Les auteurs de la plainte dénoncent de plus le fait que la dame de 42 ans ait eu les pieds enchaînés lors de son séjour à l'hôpital, malgré la présence de deux agents des services frontaliers, et qu'on lui ait interdit de recevoir des visiteurs ou de faire des appels, notamment à son avocat.

L'ASFC: «plusieurs décès sur les mains»

Présente à la conférence de presse, la docteure Nazila Bettache, spécialiste en médecine interne au CHUM, a fait état d'un bilan de santé préoccupant, possiblement marqué par un arrêt cardio-respiratoire avant la première hospitalisation et d'un diagnostic de trouble de stress aigu avec un risque de trouble de stress post-traumatique.

«L'impact de la détention des personnes migrantes sur leur santé physique et mentale est dramatique», a fait valoir la spécialiste, se disant d'avis que le système d'immigration «est en train d'empirer la situation de santé de Mme Granados».

La docteure Bettache est allée beaucoup plus loin en parlant des pratiques de détention de l'ASFC: «L'Agence des services frontaliers est une institution qui a sur les mains, j'ai envie de dire, plusieurs décès de personnes migrantes. Au Canada, on sait qu'il y a plusieurs personnes qui sont décédées dans des conditions de détention qui demeurent très, très, très mystérieuses.»

Lucy Granados est arrivée au Canada en 2009, réclamant le statut de réfugiée et se disant menacée de mort par un gang criminel au Guatemala, mais ce statut lui a été refusé en 2012 par la Commission de l'immigration.

Elle avait alors décidé de demeurer au pays, malgré un ordre d'expulsion, ce qui la condamnait à la clandestinité.

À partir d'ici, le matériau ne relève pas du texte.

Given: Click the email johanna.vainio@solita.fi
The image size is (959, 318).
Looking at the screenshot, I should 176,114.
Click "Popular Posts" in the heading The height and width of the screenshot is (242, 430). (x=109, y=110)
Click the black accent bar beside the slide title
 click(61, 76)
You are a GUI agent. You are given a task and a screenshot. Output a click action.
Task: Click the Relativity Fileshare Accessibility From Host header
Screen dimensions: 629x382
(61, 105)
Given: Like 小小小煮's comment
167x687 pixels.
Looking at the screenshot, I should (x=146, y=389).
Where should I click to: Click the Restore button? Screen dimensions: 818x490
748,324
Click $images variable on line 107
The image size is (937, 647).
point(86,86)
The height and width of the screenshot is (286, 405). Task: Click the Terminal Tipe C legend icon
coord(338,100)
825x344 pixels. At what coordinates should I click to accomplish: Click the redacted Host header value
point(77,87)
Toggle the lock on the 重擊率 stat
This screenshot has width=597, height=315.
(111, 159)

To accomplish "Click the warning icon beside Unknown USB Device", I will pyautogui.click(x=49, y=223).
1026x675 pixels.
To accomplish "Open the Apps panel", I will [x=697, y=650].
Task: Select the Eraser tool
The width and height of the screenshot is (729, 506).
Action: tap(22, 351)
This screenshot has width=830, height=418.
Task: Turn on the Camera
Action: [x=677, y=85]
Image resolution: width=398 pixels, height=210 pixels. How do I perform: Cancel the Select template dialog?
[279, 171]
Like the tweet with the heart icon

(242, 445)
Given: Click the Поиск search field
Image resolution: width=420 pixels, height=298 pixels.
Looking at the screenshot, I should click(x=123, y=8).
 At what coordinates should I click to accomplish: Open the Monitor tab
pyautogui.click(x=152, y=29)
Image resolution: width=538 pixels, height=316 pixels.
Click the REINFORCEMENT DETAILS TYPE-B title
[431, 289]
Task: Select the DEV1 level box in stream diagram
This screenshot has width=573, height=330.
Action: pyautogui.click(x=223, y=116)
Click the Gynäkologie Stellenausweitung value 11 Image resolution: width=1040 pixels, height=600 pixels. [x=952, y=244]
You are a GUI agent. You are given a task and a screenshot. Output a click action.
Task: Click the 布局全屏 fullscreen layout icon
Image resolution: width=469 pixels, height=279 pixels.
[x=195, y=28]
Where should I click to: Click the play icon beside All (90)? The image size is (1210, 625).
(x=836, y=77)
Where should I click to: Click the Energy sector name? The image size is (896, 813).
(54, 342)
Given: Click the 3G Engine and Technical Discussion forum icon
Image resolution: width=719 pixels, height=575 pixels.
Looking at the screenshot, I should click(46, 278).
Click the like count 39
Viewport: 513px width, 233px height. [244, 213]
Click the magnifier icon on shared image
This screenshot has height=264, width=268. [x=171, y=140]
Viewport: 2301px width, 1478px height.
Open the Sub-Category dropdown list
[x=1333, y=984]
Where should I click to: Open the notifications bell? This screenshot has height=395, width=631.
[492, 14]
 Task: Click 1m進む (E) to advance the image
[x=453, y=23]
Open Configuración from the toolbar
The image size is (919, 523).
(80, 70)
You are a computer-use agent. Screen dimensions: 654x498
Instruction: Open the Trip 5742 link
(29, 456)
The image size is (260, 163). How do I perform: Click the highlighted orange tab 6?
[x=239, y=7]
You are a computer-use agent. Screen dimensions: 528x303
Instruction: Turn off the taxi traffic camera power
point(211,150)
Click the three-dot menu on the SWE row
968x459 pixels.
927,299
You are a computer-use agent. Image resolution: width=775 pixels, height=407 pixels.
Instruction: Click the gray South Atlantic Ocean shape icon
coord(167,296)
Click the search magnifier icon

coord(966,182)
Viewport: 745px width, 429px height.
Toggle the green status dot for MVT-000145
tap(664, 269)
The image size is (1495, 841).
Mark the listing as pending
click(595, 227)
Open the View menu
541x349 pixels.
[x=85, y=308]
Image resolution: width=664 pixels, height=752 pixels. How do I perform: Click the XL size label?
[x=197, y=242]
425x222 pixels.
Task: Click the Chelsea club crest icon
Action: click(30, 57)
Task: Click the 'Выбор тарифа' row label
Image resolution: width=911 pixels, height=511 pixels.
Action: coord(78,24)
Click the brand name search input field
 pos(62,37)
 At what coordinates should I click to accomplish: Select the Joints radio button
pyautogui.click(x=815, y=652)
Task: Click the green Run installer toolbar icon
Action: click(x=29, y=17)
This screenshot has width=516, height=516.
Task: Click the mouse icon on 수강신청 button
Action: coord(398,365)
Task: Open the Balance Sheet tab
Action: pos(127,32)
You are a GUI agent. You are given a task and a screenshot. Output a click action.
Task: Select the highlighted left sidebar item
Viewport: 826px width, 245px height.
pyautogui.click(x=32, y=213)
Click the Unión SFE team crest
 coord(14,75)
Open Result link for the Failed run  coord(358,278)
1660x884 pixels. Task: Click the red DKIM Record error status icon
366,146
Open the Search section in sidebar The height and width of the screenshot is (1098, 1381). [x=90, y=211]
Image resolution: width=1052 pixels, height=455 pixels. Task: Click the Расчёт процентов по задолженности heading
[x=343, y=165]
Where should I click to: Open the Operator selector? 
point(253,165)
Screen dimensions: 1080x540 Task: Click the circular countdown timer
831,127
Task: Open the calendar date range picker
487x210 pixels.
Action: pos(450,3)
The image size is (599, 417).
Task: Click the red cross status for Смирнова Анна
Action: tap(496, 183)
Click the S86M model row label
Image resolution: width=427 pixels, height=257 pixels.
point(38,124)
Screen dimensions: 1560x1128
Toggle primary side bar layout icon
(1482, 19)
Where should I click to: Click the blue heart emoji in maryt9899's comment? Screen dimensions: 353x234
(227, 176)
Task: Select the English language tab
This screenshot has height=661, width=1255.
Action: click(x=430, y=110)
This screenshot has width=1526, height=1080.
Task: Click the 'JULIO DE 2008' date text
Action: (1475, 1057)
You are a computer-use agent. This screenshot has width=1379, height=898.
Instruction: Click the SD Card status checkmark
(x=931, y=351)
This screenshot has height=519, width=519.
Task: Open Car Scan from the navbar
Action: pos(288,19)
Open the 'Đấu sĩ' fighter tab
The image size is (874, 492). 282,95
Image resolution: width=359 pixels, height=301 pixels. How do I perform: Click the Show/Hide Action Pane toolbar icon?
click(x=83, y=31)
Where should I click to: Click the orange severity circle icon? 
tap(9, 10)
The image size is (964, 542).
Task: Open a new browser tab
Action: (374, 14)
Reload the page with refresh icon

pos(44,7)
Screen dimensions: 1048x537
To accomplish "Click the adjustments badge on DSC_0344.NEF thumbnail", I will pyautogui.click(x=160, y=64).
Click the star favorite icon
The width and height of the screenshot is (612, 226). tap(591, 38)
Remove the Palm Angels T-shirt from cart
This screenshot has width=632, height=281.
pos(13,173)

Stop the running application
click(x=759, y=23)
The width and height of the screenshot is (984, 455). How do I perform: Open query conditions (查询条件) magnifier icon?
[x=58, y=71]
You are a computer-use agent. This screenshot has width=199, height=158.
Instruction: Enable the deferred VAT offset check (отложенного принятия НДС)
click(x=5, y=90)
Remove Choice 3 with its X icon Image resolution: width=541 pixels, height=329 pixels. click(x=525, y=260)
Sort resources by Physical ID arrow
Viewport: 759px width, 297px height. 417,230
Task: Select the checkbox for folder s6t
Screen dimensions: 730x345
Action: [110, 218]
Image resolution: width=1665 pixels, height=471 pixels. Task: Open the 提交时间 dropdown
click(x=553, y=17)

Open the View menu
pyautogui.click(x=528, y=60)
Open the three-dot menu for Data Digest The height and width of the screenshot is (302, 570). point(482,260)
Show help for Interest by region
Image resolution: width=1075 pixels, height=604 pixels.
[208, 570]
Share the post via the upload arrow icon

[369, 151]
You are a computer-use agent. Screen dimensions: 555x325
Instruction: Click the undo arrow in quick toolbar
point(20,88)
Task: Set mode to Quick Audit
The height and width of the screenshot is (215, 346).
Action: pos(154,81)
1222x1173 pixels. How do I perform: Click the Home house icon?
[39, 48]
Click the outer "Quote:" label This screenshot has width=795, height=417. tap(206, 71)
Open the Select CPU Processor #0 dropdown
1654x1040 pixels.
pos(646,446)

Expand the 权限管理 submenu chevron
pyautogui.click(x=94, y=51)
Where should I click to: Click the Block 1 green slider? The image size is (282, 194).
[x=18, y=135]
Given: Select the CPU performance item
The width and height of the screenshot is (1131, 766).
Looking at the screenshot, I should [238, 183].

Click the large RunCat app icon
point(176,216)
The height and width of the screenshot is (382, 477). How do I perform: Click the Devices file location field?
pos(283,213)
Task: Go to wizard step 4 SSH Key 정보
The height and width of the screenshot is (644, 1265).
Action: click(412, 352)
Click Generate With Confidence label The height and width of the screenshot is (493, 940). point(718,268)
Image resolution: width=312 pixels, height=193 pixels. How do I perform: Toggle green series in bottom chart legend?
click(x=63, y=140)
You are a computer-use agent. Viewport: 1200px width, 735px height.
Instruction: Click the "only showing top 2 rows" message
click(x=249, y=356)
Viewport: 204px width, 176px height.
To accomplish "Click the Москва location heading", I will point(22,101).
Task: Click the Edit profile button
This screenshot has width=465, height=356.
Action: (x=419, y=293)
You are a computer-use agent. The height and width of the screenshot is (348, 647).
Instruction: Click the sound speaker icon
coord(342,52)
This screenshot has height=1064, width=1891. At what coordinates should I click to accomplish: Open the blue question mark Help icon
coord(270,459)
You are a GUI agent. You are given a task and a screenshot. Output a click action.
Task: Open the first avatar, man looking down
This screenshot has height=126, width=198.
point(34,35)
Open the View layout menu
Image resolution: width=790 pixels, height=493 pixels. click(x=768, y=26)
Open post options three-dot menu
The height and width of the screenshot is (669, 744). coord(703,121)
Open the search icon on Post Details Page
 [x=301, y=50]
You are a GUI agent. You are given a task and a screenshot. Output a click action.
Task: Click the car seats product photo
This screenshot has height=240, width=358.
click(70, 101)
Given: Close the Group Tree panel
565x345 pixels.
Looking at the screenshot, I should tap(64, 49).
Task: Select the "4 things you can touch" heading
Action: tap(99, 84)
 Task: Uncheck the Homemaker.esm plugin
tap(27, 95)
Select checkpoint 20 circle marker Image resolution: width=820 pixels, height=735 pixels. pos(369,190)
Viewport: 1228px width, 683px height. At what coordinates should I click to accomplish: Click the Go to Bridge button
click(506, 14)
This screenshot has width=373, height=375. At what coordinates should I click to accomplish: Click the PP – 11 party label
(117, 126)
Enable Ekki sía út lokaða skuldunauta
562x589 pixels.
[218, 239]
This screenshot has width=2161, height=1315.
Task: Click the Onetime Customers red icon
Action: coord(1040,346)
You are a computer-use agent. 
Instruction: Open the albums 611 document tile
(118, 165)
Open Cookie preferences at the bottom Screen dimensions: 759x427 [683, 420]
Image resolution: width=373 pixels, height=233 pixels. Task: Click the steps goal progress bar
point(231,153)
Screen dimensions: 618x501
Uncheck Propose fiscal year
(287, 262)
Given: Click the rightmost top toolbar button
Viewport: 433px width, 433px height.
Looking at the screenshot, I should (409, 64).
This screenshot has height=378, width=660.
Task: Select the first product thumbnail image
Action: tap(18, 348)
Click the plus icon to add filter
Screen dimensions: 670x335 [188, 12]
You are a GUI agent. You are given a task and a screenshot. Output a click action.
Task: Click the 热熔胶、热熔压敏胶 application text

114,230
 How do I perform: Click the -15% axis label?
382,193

En septembre dernier, Lucy Fancineth Granados a cherché à régulariser son statut en faisant une demande de résidence permanente pour des motifs humanitaires.

En janvier, un agent des services frontaliers a avisé l'avocate de Mme Granados que sa demande de résidence permanente ne serait pas ouverte à moins qu'elle ne se présente pour être arrêtée et expulsée.

Les proches de Lucy Granados font valoir que la menace était fausse, puisque le dossier était déjà bel et bien ouvert et qu'il s'agissait d'une fausse représentation de la loi dans l'unique but de la localiser et de procéder à son arrestation.

Jeudi après-midi, l'ASFC a indiqué ne pas être en mesure de répondre aux questions de La Presse canadienne dans l'immédiat.